Question

Find the binomial expansions of $$(1-x)^{\frac {1}{3}}$$ up to and including the term in $$x^{3}$$. State the range of values of $$x$$ for which each expansion is valid

Answer

**step1** Understanding the Problem

The problem asks for two things:
1. The binomial expansion of $$(1-x)^{\frac{1}{3}}$$ up to and including the term in $$x^3$$.
2. The range of values of $$x$$ for which this expansion is valid.

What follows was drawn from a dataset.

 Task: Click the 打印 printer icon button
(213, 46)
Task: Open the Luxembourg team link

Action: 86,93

**step2** Recalling the Binomial Theorem for non-integer exponents

The binomial theorem states that for any real number $$n$$ and for $$|a| < 1$$, the expansion of $$(1+a)^n$$ is given by the series:
$$(1+a)^n = 1 + na + \frac{n(n-1)}{2!}a^2 + \frac{n(n-1)(n-2)}{3!}a^3 + \dots$$
In our given expression, $$(1-x)^{\frac{1}{3}}$$, we can identify $$a = -x$$ and $$n = \frac{1}{3}$$.

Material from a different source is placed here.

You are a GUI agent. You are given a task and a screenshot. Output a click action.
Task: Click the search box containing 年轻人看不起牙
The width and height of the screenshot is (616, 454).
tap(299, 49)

**step3** Calculating the terms of the expansion

We will now substitute $$n = \frac{1}{3}$$ and $$a = -x$$ into the binomial expansion formula to find the terms up to $$x^3$$.
**First term (Constant term):**
The first term is always $$1$$.
**Second term ($$na$$):**
$$n = \frac{1}{3}$$
$$a = -x$$
$$na = \left(\frac{1}{3}\right)(-x) = -\frac{1}{3}x$$
**Third term ($$\frac{n(n-1)}{2!}a^2$$):**
First, calculate $$n-1$$:
$$n-1 = \frac{1}{3} - 1 = \frac{1}{3} - \frac{3}{3} = -\frac{2}{3}$$
Next, calculate $$n(n-1)$$:
$$n(n-1) = \left(\frac{1}{3}\right)\left(-\frac{2}{3}\right) = -\frac{2}{9}$$
Then, calculate $$a^2$$:
$$a^2 = (-x)^2 = x^2$$
Finally, calculate the term:
$$\frac{n(n-1)}{2!}a^2 = \frac{-\frac{2}{9}}{2}x^2 = \left(-\frac{2}{9}\right) \times \left(\frac{1}{2}\right)x^2 = -\frac{1}{9}x^2$$
**Fourth term ($$\frac{n(n-1)(n-2)}{3!}a^3$$):**
First, calculate $$n-2$$:
$$n-2 = \frac{1}{3} - 2 = \frac{1}{3} - \frac{6}{3} = -\frac{5}{3}$$
Next, calculate $$n(n-1)(n-2)$$:
$$n(n-1)(n-2) = \left(\frac{1}{3}\right)\left(-\frac{2}{3}\right)\left(-\frac{5}{3}\right) = \frac{10}{27}$$
Then, calculate $$a^3$$:
$$a^3 = (-x)^3 = -x^3$$
Finally, calculate the term:
$$\frac{n(n-1)(n-2)}{3!}a^3 = \frac{\frac{10}{27}}{3 \times 2 \times 1}(-x^3) = \frac{\frac{10}{27}}{6}(-x^3) = \left(\frac{10}{27}\right) \times \left(\frac{1}{6}\right)(-x^3) = \frac{10}{162}(-x^3) = \frac{5}{81}(-x^3) = -\frac{5}{81}x^3$$

**step4** Writing the full expansion

Combining all the calculated terms, the binomial expansion of $$(1-x)^{\frac{1}{3}}$$ up to and including the term in $$x^3$$ is:
$$(1-x)^{\frac{1}{3}} = 1 - \frac{1}{3}x - \frac{1}{9}x^2 - \frac{5}{81}x^3 + \dots$$

**step5** Determining the range of values for which the expansion is valid

The binomial expansion of $$(1+a)^n$$ is valid (converges) when $$|a| < 1$$.
In our case, $$a = -x$$.
Therefore, the expansion is valid when $$|-x| < 1$$.
Since the absolute value of $$-x$$ is the same as the absolute value of $$x$$ ($$|-x| = |x|$$), the condition becomes:
$$|x| < 1$$
This inequality means that $$x$$ must be between $$-1$$ and $$1$$, not including $$-1$$ or $$1$$.
So, the range of values for which the expansion is valid is $$-1 < x < 1$$.